Can an Employer Decrease an Injured Worker’s Hours?
An employer's reason for cutting your hours after a work injury is critical. Learn the difference between a lawful business decision and illegal retaliation.
An employer's reason for cutting your hours after a work injury is critical. Learn the difference between a lawful business decision and illegal retaliation.
After a workplace injury, seeing your work hours reduced can be a source of stress. The legality of this action depends on the employer’s reason for the change. The distinction is whether the reduction is a legitimate response to the injury and its limitations or an unlawful act of punishment.
An employer can legally reduce your hours for reasons directly related to your physical limitations following a work injury. If a doctor provides specific medical restrictions, such as limiting work to four hours per day, an employer can adjust your schedule to comply. This is a necessary step to accommodate your recovery and prevent further injury.
A reduction in hours may also be lawful if based on legitimate business needs unrelated to your injury or workers’ compensation claim. If the company is experiencing an economic slowdown or restructuring that affects multiple employees, your inclusion in a company-wide hour reduction would likely be permissible.
It is illegal for an employer to reduce your hours as retaliation for filing a workers’ compensation claim. Proving retaliation often involves showing a close connection in time between your claim filing and your hours being cut.
Discrimination under the Americans with Disabilities Act (ADA) can also make an hour reduction unlawful. If your injury qualifies as a disability under the ADA, your employer must engage in an “interactive process” to find a reasonable accommodation. Reducing your hours to avoid providing an accommodation or to push you out of your job is a form of discrimination.
The process of returning to work is guided by a physician’s “work status report,” which details your specific medical restrictions, such as a lifting limit or a restriction on standing. Based on these restrictions, an employer may offer you a “light-duty” or “modified-duty” position, which is temporary work altered to fit within your medical limitations.
Employers are not required to create a new light-duty job if one does not exist or if no suitable tasks are available. If the only available work that complies with your doctor’s orders consists of tasks that can be completed in fewer hours than your regular schedule, a reduction in your work hours is a direct and legal consequence.
A lawful reduction in your work hours due to an injury does not have to result in a complete loss of income for those hours. The workers’ compensation system provides partial disability benefits, often called Temporary Partial Disability (TPD) payments. These benefits are designed to bridge the financial gap when an injury prevents you from working your full, pre-injury schedule.

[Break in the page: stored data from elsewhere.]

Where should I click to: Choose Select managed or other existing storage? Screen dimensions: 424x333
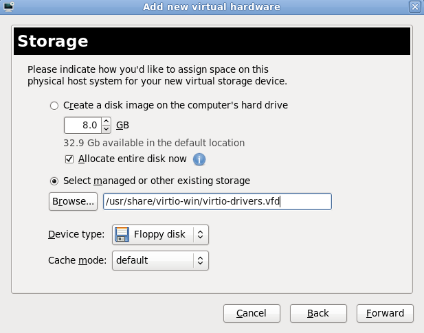click(54, 181)
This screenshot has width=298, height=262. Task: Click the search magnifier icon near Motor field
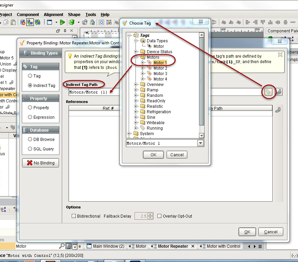[62, 246]
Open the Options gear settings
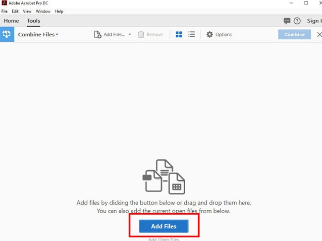Viewport: 322px width, 241px height. (218, 35)
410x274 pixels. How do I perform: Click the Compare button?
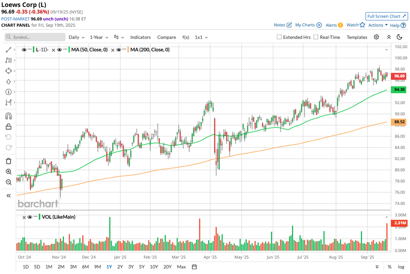pyautogui.click(x=166, y=37)
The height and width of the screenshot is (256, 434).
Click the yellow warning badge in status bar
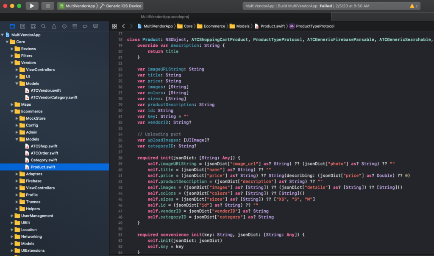[414, 6]
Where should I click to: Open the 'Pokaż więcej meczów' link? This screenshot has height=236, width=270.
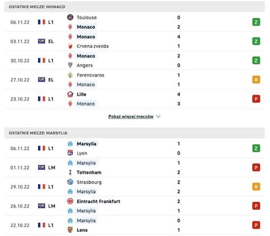pos(131,116)
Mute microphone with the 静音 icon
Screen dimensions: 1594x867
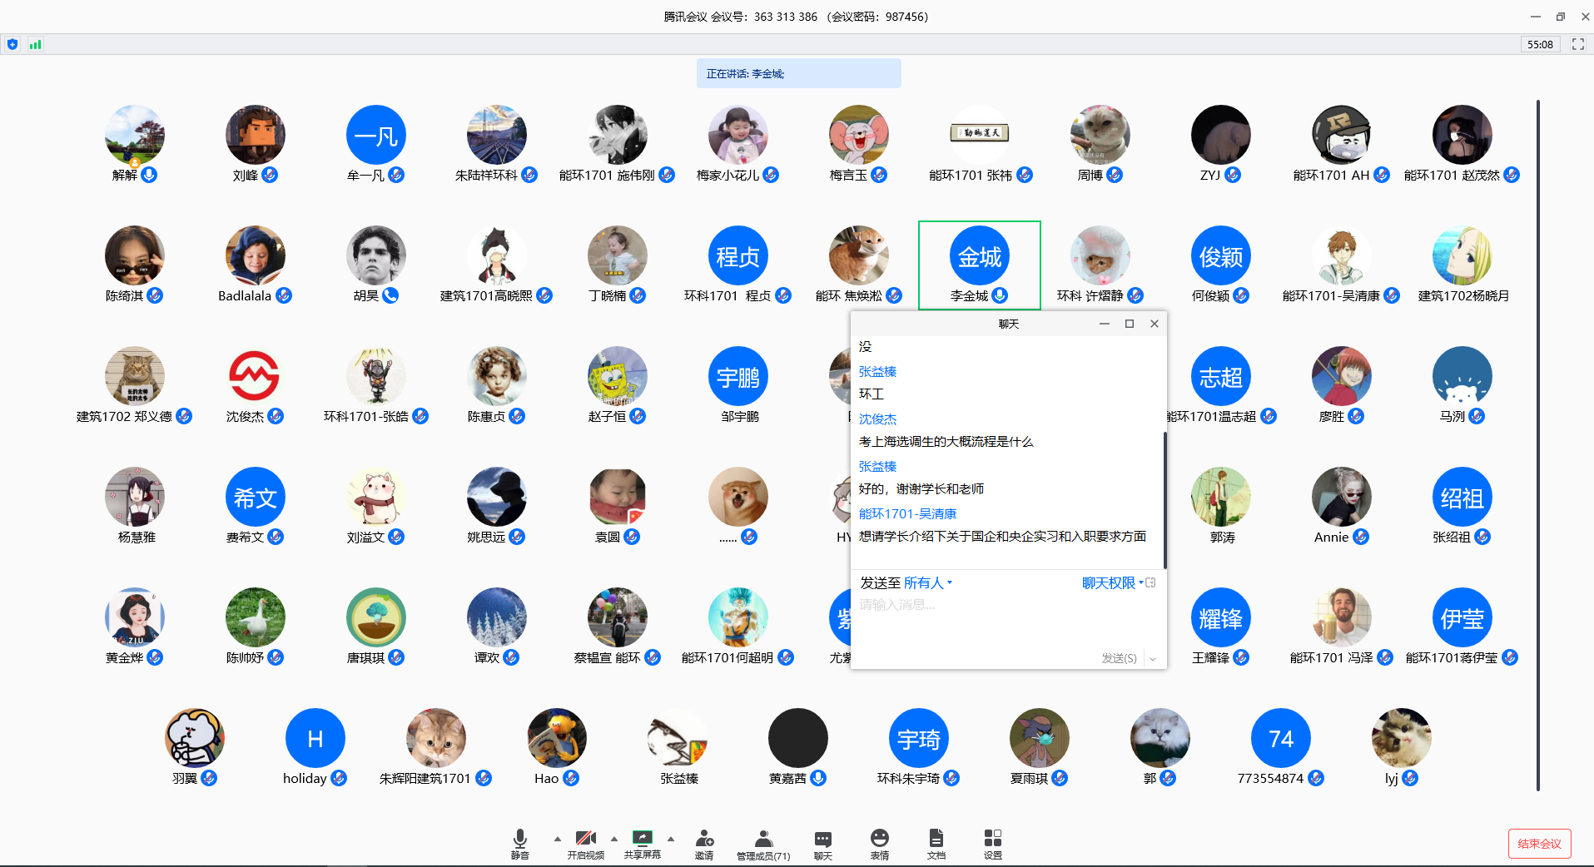(x=519, y=842)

TPD benefits compensate you for a portion, typically around two-thirds, of the wages you lose because of the reduced hours or a lower-paying light-duty assignment. The goal is to provide financial stability while you recover.
If your employer reduces your hours after an injury, take organized steps to protect your interests. First, ask your employer for a written explanation for the reduction. You should also maintain your own detailed records, documenting work schedules and pay stubs from before and after the reduction to show the impact.
Next, review the most recent work status report from your physician to ensure the reduction aligns with the medical restrictions. If the employer’s action seems inconsistent with the doctor’s orders or you suspect the reason is not legitimate, contact a workers’ compensation attorney.